In the first race in the French GT championship at Nogaro, the duo Michel Nourry/ Thierry Perrier won a spot on the podium. Michel Nourry broke his hand while competing in the Porsche Cup race (he was entered in both disciplines). Thierry Perrier, alone, won a new podium position in the second race of the weekend.

The programme then continued with the prequalifying session of the 24 Hours of Le Mans and then the race itself. The team didn’t want to take the risk of “breaking” their machine by competing in the race organized at Spa-Francorchamps before Le Mans. At Le Mans, it was Thierry Perrier who was given the job of qualifying the car in the preliminary tests, since Michel Nourry was still suffering pain in his hand. Jean-Louis Ricci joined the team.

On the first night of testing, the engine failed. Michel Nourry and Jean-Louis Ricci couldn’t complete their laps in night conditions as required by the rules. They had to do this the next day, not without difficulty, after the gearbox decided to slow things down.

Michel Nourry started the race and gained more than 10 places during his stint. Midway through the night, the GT2 Evo lay in 8th position. Some time was lost in the early morning with a pit stop. The brake pads and discs had to be changed. But the first serious warning came just after daybreak. At 6:44 am, Thierry Perrier suffered a broken right-hand shaft drive. A failure that was to reoccur a little later with, each time, more than 20 minutes lost in the pits. Finally, a turbo was replaced during the morning session. But the car finished in 18th position, and 4th in the GT2 category.

It took part in several FFSA GT races in 1998 and 1999 before being acquired by the Alméras brothers in October 1999.

Alméras brothers from 1999 - FFSA GT vice-champion in 2002

In 2000 and 2001, it was again entered for the French GT FFSA Championship.

In 2002, it finished Vice Champion of the French GT FFSA Championship, driven by Marc Sourd & Steve Hiesse, after winning 4 races.
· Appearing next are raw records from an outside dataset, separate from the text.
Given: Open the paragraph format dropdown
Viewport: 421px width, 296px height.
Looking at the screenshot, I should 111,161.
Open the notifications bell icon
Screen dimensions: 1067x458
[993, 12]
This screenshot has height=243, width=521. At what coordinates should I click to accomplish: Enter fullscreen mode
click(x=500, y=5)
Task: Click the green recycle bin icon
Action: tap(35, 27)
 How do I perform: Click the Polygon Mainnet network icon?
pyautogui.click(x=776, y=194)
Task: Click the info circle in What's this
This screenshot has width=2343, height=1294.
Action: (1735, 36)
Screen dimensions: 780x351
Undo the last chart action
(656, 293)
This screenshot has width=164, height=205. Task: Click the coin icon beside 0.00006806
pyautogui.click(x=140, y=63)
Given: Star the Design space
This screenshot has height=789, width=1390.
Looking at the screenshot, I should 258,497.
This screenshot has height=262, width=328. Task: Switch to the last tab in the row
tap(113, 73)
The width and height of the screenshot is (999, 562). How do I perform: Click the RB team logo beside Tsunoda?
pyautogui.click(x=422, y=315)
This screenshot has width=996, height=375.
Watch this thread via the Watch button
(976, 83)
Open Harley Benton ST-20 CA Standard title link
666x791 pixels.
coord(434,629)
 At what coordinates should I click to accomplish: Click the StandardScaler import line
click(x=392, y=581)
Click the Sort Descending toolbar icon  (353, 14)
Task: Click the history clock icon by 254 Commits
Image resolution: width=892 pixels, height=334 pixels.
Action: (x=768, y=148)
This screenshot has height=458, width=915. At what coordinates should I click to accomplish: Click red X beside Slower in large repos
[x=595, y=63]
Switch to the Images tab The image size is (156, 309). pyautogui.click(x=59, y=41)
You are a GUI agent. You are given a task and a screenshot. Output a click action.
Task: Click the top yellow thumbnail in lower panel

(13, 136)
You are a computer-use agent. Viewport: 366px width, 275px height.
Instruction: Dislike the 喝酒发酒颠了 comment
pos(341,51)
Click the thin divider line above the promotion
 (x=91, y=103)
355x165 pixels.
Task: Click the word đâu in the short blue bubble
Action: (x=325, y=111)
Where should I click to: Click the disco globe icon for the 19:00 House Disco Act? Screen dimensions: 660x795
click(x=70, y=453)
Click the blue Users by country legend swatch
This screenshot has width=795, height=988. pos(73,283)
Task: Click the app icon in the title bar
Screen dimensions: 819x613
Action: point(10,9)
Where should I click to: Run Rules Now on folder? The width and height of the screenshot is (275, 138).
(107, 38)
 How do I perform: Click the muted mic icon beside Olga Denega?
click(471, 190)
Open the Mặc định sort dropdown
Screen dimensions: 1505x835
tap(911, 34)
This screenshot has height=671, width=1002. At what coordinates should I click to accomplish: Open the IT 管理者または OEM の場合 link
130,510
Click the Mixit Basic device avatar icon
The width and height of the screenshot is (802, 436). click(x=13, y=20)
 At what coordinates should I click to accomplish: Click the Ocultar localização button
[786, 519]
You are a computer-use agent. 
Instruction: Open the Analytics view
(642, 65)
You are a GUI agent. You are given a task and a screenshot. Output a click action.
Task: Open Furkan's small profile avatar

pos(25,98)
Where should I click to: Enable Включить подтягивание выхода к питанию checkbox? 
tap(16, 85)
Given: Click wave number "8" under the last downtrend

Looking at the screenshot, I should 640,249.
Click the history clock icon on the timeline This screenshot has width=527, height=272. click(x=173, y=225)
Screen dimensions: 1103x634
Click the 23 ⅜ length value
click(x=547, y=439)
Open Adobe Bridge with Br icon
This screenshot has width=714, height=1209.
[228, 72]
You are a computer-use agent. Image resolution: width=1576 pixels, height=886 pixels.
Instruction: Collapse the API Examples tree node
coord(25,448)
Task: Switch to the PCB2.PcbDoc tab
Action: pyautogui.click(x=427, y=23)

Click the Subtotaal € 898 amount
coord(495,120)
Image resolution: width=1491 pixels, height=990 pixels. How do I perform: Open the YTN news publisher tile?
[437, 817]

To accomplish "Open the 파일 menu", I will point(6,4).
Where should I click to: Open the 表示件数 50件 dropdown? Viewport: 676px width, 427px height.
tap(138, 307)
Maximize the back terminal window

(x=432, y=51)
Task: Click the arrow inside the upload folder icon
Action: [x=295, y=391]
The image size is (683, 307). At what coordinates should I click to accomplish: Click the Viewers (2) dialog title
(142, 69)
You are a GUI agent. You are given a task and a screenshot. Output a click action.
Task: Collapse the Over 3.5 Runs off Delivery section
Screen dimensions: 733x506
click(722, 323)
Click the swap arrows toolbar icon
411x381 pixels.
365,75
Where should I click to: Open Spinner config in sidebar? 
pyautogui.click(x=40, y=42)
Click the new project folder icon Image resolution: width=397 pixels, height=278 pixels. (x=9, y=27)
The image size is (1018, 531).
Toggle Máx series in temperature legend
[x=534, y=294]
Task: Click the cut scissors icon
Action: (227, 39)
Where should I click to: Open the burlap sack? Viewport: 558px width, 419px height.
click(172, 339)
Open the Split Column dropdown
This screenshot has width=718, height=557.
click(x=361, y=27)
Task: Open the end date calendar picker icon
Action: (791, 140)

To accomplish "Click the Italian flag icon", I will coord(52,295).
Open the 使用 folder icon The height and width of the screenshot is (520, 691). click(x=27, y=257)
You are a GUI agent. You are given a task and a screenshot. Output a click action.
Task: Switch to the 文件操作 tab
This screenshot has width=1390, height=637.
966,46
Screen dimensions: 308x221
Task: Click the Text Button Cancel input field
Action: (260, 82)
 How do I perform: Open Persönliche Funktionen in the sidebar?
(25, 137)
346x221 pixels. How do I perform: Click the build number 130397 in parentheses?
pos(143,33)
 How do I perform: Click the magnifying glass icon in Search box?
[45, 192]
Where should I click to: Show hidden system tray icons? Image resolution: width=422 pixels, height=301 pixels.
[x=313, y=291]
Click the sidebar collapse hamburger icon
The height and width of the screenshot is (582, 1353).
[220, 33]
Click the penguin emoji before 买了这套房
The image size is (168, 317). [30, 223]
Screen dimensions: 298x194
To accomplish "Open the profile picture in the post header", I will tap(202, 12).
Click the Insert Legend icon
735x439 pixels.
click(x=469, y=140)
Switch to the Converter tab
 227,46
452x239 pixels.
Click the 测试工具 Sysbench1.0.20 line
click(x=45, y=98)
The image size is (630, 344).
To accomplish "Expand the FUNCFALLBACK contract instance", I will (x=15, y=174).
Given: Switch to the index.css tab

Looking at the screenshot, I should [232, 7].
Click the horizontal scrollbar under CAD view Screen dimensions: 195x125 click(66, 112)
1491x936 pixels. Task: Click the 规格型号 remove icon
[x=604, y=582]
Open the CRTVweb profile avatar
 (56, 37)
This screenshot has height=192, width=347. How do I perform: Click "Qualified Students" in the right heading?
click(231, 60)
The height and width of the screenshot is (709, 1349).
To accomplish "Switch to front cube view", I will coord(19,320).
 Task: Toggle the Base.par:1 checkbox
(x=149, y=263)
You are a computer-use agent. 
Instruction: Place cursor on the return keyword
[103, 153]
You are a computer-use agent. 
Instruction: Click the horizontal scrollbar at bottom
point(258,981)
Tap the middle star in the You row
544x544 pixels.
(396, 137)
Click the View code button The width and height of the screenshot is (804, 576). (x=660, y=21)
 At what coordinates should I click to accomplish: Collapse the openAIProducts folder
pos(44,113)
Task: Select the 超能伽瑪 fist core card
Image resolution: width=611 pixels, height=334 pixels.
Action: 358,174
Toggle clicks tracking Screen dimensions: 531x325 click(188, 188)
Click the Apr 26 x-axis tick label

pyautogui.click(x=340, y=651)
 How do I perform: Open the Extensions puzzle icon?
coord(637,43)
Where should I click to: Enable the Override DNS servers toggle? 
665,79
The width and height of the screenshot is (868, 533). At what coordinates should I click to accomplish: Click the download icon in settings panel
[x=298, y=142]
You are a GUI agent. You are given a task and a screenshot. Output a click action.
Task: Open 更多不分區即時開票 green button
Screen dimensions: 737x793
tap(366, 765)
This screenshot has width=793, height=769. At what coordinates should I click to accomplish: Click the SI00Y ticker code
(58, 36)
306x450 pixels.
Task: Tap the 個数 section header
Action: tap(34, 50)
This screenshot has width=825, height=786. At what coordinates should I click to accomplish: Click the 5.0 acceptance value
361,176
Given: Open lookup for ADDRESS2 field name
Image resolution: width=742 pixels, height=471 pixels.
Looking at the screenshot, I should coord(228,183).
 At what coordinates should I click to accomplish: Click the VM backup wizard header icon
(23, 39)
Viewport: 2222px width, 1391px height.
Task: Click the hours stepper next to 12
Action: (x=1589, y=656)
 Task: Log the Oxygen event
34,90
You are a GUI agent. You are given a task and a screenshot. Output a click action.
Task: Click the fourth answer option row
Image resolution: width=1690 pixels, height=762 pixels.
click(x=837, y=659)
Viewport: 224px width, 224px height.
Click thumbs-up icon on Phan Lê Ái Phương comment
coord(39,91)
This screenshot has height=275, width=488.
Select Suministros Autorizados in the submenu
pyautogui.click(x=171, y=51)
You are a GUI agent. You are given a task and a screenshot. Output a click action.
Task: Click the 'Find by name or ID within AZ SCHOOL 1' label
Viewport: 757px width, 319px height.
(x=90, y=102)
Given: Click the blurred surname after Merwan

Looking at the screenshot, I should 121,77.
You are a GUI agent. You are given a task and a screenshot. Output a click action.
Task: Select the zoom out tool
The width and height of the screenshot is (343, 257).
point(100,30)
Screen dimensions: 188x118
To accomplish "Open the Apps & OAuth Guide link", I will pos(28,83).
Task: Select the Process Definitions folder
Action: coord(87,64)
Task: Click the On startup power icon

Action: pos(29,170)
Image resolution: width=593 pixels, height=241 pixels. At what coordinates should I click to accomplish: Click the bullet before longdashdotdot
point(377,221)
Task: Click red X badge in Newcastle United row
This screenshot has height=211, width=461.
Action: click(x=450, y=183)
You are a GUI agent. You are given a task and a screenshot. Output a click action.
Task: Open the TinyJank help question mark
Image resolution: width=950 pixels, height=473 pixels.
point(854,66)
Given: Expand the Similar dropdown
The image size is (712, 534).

At that time it was sponsored by Martinet and painted in white, green and orange.

Since 2003 with he current owner

Acquired by the current owner in 2003 from the Alméras Brothers, our Porsche competed up until 2016 in several historical events of the Porsche Club of France and the HWM GT Championship.  

In 2019 and 2020, major work was carried out including the overhaul of the 3.6-litre single-ignition engine, the turbos, and the TAG box.  

The car was also repainted. The work of stripping the body brought to light the car’s various previous liveries – the white of Le Mans 1995, then the blue of the end of the year and Daytona 1996, again the white, then the green and orange when it raced with the Alméras Freres team in the colours of Pierre Martinet. This fantastic car has its Porsche certificate of authenticity.

Having now recovered its 1995 Le Mans 24 Hours livery, it is available for purchase to join a collection or to compete in the series of historic races it’s eligible for.